There's no intelligence there, just a plagirism laundromat and some rules for formatting text like a 7th grader.

[–] Not_mikey@lemmy.world 0 points 11 months ago (1 children)

It can answer questions as well as any person. Just because you may need to check with another source doesn't mean it didn't answer the question it just means you can't fully trust it. If I ask someone who's the fourth u.s. president and they say Jefferson they still answered the question, they just answered it wrong. You also don't have to check with another source in the same way you do with asking a person a question, if it sounds right. If that person answered Madison and I faintly recall it and think it sounds right I will probably not check their answer and take it as fact.

For example I asked chatgpt for a chocolate chip cookie recipe once. I make cookies pretty often so would know if the recipe seemed off but the one it provided seemed good, I followed it and made some pretty good cookies. It answered the question correctly as shown by the cookies. You could argue it plagiarized but while the ingredients and steps were pretty close to some I found later none were a perfect match which is about as good as you can get with recipes which tend to converge in the same thing. The only real difference between most of them is the dumb story they give at the beginning which thankfully chatgpt doesn't do.

The 7th grader and plagiarism comment make me think you haven't played with them much or really tested them. I have had it write contracts, one of which I had reviewed by a lawyer who only had some small comments, as well as other letters and documents I needed for my mortgage and buying a home. All of these were looked over by proffesionals and none of them realized it was a bot.
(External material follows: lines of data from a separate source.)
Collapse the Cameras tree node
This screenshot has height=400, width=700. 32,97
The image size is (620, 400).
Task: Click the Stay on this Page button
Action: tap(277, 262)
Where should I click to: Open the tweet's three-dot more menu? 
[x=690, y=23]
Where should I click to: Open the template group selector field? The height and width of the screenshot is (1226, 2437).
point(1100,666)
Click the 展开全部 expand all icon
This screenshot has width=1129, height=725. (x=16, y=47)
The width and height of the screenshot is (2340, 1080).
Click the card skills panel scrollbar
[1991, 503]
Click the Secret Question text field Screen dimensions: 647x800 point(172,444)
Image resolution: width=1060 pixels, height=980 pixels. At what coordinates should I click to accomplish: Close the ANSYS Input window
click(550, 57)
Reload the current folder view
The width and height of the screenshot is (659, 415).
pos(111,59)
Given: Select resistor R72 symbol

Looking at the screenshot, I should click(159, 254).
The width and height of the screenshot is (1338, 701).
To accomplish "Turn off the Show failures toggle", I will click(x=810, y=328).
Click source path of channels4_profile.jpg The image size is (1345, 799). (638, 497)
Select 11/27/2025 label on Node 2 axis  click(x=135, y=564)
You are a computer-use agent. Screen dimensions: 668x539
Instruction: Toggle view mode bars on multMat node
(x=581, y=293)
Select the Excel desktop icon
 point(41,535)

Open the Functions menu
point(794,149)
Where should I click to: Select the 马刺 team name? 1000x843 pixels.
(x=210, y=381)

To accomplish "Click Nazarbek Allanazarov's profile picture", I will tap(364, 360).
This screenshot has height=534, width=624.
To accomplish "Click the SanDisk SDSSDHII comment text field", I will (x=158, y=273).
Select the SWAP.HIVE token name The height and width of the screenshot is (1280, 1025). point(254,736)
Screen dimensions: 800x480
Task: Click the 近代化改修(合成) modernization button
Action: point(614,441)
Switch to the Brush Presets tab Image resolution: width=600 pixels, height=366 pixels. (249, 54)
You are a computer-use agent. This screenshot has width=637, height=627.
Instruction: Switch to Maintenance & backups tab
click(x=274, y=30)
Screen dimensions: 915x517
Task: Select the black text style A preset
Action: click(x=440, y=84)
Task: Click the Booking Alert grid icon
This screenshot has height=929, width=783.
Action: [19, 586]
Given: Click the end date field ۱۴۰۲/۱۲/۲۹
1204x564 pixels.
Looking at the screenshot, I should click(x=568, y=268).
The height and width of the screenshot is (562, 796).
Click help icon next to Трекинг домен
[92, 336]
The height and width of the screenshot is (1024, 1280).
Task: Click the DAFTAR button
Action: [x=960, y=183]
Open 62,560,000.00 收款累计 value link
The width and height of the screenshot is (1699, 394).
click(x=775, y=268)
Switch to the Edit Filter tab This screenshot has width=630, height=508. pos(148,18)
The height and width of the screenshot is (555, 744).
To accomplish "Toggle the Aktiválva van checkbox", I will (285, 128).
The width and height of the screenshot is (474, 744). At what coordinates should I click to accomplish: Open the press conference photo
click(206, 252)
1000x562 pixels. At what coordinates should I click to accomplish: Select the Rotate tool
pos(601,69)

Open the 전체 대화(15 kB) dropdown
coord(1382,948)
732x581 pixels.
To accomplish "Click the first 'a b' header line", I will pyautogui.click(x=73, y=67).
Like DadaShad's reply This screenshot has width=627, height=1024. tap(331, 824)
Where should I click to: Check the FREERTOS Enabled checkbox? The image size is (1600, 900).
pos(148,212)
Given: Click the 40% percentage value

None of them were plagiarized too because the parameters I gave it and the output it created were way too unique to be in its training set.

[–] knightly@pawb.social 1 points 11 months ago (1 children)

It can answer questions as well as any person.

The 7th grader and plagiarism comment make me think you haven't played with them much or really tested them.

Of course I have, my employer has me shoehorning ChatGPT into everything, and I agree with what the research says: Children can answer questions better than LLMs can.

https://techxplore.com/news/2023-12-artificial-intelligence-excel-imitation.html

Stochastic plagirism is still plagirism.

[–] Not_mikey@lemmy.world 0 points 11 months ago

That study is like giving a written test to an illiterate adult, seeing them do worse than a child and saying they aren't intelligent or innovative. Like I said earlier intelligence is multi-faceted, and chatgpt excels at rhetorical, conversational and other types of written intelligence. It does not, as that study shows, do well in spatial manipulation, that doesn't mean it's not intelligent. If you gave that same test to a paralyzed blind person with little to no concept of spatial reality they'd probably do just as bad. If you asked them to compose a short story or an essay they might be good at it because that's where they're capabilities lye. That short story could still be innovative in its composition and characters, and could be way better than anything a child wrote.

You have to measure different types of intelligence with different tests. If you asked chatgpt and a set of adults and children to write a short story about a wholey new subject chatgpt would beat most of the children and probably some of the adults.

And if that short story is about a new subject matter completey out of its training set what/who is it plagiarizing from? You could say it's taking common tropes, themes and story elements from other stories, but that's fundamentally what a lot of writing and culture is. If that's plagiarism then you should be more worried about the marvel franchise as it's a plagiarism machine that has way more cultural impact.